_Entries supplied_.

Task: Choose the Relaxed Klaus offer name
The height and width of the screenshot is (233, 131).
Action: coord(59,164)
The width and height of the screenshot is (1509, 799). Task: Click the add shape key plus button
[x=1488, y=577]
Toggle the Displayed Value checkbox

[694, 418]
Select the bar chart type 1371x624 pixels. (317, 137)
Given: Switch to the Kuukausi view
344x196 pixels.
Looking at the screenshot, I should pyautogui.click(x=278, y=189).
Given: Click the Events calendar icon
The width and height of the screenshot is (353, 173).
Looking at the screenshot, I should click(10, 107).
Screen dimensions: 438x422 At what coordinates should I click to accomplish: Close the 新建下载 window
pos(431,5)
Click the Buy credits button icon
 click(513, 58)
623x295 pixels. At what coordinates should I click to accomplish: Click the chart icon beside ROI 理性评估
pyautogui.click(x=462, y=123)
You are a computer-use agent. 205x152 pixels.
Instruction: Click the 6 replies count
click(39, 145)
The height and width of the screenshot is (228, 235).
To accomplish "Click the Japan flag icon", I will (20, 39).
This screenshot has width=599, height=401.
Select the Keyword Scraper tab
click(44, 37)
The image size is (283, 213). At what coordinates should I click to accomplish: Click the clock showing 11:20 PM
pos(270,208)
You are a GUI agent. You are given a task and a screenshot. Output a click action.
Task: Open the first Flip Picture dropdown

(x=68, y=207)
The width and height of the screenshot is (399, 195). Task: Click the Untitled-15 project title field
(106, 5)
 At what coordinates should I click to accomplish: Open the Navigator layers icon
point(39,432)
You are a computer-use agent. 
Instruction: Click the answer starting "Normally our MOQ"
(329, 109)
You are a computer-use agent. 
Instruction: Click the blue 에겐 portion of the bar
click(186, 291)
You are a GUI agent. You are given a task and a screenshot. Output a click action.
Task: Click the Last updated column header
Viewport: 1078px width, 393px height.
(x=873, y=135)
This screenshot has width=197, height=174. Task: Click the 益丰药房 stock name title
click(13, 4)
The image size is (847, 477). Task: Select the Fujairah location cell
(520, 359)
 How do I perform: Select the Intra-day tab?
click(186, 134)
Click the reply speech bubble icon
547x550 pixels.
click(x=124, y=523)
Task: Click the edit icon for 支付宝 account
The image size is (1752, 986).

_Aim of the exercise_.
Give back the whole listing. Match it exactly.

_Written answer_.
Task: Choose the Relaxed Klaus offer name
The height and width of the screenshot is (233, 131).
Action: coord(59,164)
The width and height of the screenshot is (1509, 799). Task: Click the add shape key plus button
[x=1488, y=577]
Toggle the Displayed Value checkbox

[694, 418]
Select the bar chart type 1371x624 pixels. (317, 137)
Given: Switch to the Kuukausi view
344x196 pixels.
Looking at the screenshot, I should pyautogui.click(x=278, y=189).
Given: Click the Events calendar icon
The width and height of the screenshot is (353, 173).
Looking at the screenshot, I should click(10, 107).
Screen dimensions: 438x422 At what coordinates should I click to accomplish: Close the 新建下载 window
pos(431,5)
Click the Buy credits button icon
 click(513, 58)
623x295 pixels. At what coordinates should I click to accomplish: Click the chart icon beside ROI 理性评估
pyautogui.click(x=462, y=123)
You are a computer-use agent. 205x152 pixels.
Instruction: Click the 6 replies count
click(39, 145)
The height and width of the screenshot is (228, 235).
To accomplish "Click the Japan flag icon", I will (20, 39).
This screenshot has width=599, height=401.
Select the Keyword Scraper tab
click(44, 37)
The image size is (283, 213). At what coordinates should I click to accomplish: Click the clock showing 11:20 PM
pos(270,208)
You are a GUI agent. You are given a task and a screenshot. Output a click action.
Task: Open the first Flip Picture dropdown

(x=68, y=207)
The width and height of the screenshot is (399, 195). Task: Click the Untitled-15 project title field
(106, 5)
 At what coordinates should I click to accomplish: Open the Navigator layers icon
point(39,432)
You are a computer-use agent. 
Instruction: Click the answer starting "Normally our MOQ"
(329, 109)
You are a computer-use agent. 
Instruction: Click the blue 에겐 portion of the bar
click(186, 291)
You are a GUI agent. You are given a task and a screenshot. Output a click action.
Task: Click the Last updated column header
Viewport: 1078px width, 393px height.
(x=873, y=135)
This screenshot has width=197, height=174. Task: Click the 益丰药房 stock name title
click(13, 4)
The image size is (847, 477). Task: Select the Fujairah location cell
(520, 359)
 How do I perform: Select the Intra-day tab?
click(186, 134)
Click the reply speech bubble icon
547x550 pixels.
click(x=124, y=523)
Task: Click the edit icon for 支付宝 account
The image size is (1752, 986).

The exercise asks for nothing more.